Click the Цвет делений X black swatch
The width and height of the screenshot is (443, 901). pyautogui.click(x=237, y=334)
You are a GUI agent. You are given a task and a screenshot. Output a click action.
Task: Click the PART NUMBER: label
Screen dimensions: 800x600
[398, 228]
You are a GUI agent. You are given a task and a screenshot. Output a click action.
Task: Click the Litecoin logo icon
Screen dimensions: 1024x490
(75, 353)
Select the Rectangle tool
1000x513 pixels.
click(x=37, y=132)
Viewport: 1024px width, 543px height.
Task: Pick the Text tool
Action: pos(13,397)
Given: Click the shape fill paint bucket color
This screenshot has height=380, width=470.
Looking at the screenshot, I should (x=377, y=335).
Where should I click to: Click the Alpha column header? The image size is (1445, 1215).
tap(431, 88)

* * *

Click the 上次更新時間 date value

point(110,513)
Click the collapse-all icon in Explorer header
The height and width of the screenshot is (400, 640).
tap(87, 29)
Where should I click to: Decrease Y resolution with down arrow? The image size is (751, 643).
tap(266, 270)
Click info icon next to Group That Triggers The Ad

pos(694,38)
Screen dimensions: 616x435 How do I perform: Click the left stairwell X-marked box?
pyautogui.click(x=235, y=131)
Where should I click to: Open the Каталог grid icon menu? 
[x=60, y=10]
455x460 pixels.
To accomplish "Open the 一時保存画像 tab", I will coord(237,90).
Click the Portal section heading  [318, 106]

--

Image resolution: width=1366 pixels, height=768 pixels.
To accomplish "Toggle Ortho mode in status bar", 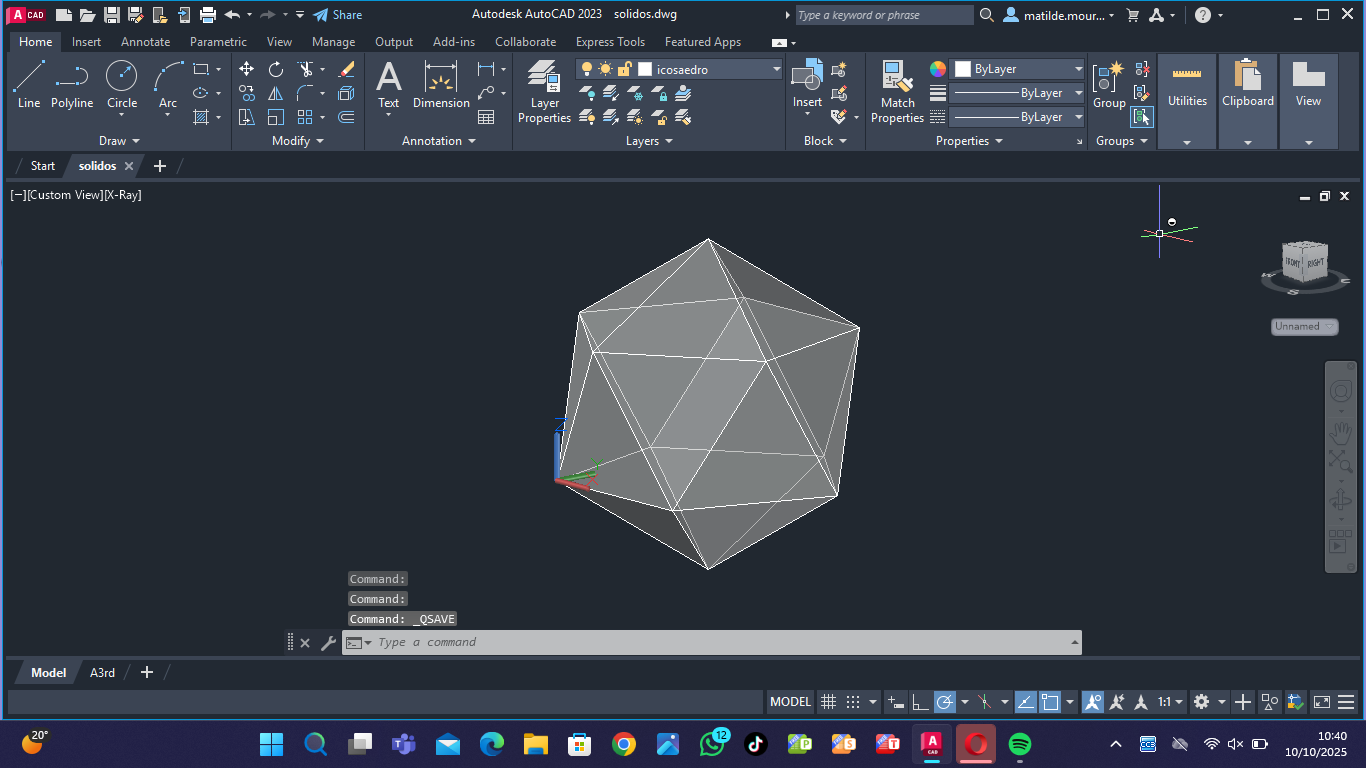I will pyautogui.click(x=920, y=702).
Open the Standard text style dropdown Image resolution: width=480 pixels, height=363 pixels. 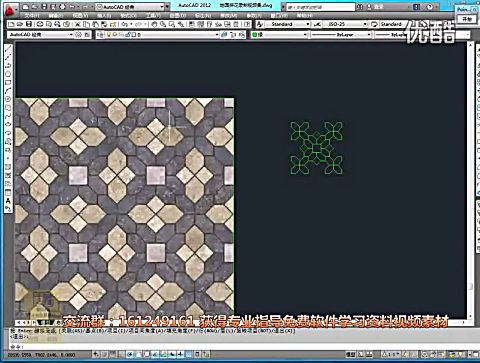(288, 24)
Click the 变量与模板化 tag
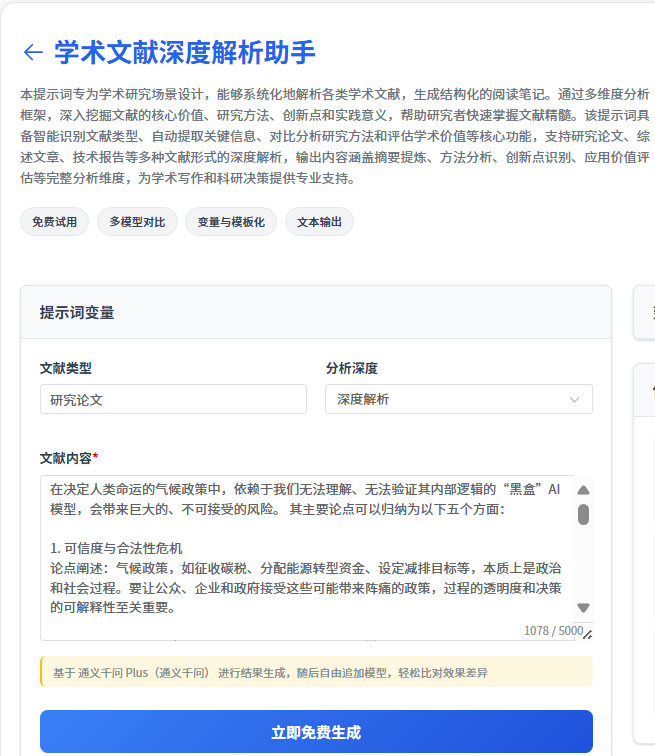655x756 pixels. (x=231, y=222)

> WHAT NEEDS TO BE DONE
Every line above from the line with "Click the Цвет делений X black swatch" to the line with "Task: Click the Litecoin logo icon" is wanted, ends included; write them out exactly and add no other line.

> EXERCISE ANSWER
Click the Цвет делений X black swatch
The width and height of the screenshot is (443, 901). pyautogui.click(x=237, y=334)
You are a GUI agent. You are given a task and a screenshot. Output a click action.
Task: Click the PART NUMBER: label
Screen dimensions: 800x600
[398, 228]
You are a GUI agent. You are given a task and a screenshot. Output a click action.
Task: Click the Litecoin logo icon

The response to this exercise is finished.